Le dichiarazioni del Ceo di Ryanair, Michael O’Leary, riaccendono l’allarme sul rischio di una crisi negli approvvigionamenti di carburante per il trasporto aereo. A rilanciarle è il deputato Pd Silvio Lai, che parla di «narrazione rassicurante del governo ormai smentita» e avverte: già nelle prossime settimane potrebbero esserci ripercussioni su voli e prenotazioni estive.
Per la Sardegna, sottolinea Lai, le conseguenze sarebbero immediate: l’incertezza sui collegamenti compromette la continuità territoriale, il diritto alla mobilità e la stagione turistica. Già a maggio si registrano cali nelle prenotazioni e rinvii per l’estate. Il parlamentare denuncia inoltre l’assenza di un coordinamento pubblico e di dati trasparenti sulle scorte, chiedendo al Governo chiarimenti e misure urgenti.
Ryanair ha carburante garantito fino a fine maggio, ma resta l’incognita sui mesi successivi, legata all’evoluzione del conflitto nel Golfo e alla situazione nello Stretto di Hormuz. Se la crisi dovesse protrarsi, avverte O’Leary, potrebbero emergere problemi nelle forniture.

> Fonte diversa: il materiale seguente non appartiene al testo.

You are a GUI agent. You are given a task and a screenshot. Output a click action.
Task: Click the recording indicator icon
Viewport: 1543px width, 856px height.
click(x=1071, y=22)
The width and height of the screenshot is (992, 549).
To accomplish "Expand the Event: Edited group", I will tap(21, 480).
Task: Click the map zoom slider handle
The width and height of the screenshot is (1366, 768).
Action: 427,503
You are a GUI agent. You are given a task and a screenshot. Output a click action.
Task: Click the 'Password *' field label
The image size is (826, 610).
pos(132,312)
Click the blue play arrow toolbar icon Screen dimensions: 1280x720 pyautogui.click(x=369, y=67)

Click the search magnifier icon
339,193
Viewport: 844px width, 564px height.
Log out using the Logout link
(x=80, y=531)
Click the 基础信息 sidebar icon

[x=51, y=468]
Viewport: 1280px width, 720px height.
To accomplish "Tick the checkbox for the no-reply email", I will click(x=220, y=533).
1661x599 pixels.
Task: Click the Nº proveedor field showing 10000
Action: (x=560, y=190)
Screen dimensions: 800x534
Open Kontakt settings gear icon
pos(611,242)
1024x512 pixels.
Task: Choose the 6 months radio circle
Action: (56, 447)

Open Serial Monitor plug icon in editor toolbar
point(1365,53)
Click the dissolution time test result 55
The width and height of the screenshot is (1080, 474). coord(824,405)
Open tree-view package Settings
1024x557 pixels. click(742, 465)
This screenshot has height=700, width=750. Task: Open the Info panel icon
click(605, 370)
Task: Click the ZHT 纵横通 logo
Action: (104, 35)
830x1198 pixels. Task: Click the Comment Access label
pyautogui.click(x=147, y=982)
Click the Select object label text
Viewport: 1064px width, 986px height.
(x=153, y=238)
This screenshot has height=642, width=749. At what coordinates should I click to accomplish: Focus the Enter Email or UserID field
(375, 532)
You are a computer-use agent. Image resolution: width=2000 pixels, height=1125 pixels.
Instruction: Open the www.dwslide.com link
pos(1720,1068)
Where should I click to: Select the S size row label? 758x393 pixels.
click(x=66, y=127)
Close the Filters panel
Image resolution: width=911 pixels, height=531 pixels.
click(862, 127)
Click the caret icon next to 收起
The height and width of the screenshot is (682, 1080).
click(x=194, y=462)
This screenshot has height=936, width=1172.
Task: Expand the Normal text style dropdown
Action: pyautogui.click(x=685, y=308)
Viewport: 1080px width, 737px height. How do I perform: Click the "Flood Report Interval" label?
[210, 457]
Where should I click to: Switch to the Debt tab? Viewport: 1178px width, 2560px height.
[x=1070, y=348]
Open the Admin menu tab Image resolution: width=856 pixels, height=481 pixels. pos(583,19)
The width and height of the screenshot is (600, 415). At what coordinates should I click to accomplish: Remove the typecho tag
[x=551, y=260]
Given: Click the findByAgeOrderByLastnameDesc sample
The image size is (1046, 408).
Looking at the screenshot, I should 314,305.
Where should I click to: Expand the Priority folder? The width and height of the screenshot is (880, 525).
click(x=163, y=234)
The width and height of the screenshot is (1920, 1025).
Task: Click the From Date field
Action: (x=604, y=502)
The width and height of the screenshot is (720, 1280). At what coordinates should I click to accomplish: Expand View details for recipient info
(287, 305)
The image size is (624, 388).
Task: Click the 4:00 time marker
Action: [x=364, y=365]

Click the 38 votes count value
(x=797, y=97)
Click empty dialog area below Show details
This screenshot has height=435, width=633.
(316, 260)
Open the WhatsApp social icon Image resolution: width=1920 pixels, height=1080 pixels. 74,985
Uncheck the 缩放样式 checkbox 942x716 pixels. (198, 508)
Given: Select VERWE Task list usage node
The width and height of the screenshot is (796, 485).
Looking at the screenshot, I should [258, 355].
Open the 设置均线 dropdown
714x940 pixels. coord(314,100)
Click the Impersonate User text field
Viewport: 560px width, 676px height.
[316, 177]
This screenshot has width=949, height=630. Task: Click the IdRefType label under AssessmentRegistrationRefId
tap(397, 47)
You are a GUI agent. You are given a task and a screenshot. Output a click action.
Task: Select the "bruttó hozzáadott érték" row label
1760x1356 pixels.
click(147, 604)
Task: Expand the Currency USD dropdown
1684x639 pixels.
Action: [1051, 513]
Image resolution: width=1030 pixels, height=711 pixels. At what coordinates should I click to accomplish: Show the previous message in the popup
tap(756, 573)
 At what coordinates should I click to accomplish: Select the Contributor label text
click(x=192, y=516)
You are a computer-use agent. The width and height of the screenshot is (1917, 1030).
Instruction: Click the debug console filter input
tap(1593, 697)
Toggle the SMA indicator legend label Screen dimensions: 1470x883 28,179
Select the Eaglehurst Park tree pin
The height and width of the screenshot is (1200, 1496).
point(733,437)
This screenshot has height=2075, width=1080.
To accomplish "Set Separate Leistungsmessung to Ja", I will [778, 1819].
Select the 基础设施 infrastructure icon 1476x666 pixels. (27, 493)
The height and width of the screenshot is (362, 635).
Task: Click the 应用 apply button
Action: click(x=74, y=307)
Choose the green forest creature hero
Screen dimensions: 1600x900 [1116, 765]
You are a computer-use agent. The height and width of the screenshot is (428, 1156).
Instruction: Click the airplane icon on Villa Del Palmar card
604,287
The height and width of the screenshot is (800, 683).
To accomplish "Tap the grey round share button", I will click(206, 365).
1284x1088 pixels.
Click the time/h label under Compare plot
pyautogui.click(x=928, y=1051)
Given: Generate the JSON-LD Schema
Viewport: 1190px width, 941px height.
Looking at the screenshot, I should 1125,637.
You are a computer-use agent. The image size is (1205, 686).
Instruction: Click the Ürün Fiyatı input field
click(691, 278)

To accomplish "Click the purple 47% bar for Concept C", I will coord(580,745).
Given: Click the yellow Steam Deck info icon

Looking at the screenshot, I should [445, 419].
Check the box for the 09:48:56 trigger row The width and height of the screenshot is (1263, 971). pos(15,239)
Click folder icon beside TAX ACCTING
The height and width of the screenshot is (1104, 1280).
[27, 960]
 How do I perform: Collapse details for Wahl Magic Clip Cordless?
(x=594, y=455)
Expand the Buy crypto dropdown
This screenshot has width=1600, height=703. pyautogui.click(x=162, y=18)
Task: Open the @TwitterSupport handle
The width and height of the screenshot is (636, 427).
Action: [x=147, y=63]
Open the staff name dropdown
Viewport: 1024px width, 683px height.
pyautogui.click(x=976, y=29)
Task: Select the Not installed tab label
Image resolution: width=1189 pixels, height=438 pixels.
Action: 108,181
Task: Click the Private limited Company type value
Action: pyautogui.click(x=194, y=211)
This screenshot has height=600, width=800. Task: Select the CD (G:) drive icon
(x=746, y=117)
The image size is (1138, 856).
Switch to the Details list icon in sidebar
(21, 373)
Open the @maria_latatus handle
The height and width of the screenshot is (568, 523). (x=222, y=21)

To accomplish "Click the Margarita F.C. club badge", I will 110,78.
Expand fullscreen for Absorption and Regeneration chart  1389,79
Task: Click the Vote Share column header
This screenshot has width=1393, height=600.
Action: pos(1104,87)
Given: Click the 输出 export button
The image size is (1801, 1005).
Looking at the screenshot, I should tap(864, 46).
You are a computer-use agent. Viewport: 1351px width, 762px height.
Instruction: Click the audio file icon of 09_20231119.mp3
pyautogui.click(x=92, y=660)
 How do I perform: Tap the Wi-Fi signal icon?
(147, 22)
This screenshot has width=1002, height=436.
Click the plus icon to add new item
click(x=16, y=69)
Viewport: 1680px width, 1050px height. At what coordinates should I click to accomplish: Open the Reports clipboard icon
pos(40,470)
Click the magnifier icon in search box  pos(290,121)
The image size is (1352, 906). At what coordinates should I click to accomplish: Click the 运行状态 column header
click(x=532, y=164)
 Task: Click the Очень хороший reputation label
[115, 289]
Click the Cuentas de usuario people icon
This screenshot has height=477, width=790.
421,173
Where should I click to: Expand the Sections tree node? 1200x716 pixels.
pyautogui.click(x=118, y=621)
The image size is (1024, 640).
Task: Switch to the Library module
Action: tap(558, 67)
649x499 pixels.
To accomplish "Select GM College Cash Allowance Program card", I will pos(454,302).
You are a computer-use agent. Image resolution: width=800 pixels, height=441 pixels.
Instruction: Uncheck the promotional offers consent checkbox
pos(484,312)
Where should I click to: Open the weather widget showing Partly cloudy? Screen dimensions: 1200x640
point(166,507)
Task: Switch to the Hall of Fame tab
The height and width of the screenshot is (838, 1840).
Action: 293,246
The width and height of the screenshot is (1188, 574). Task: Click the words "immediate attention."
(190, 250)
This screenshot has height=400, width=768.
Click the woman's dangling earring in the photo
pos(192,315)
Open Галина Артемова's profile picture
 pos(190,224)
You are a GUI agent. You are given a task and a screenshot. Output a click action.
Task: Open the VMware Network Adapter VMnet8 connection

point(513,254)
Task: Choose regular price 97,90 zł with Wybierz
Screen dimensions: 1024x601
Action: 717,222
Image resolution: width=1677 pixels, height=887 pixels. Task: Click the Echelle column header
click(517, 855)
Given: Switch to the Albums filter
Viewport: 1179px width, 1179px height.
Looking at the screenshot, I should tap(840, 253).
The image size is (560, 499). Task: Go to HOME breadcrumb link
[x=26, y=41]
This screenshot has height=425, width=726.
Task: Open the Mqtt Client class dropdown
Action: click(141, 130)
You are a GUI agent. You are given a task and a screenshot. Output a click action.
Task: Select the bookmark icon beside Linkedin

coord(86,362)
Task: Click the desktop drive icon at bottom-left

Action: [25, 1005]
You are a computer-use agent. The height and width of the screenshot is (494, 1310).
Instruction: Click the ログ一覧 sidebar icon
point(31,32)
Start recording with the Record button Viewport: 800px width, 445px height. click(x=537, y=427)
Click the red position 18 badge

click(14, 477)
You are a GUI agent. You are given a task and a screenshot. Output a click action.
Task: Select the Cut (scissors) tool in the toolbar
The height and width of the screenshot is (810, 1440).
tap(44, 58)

Il Ceo, intervenuto a Dublino, ha parlato di una domanda ancora solida in primavera ma più debole per l’estate: le prenotazioni per giugno, luglio e agosto risultano in lieve calo per l’incertezza. Al momento non sono previsti tagli ai voli, ma non si escludono cancellazioni in caso di carenza di carburante, evenienza che rientrerebbe tra le circostanze straordinarie senza diritto a risarcimento per i passeggeri.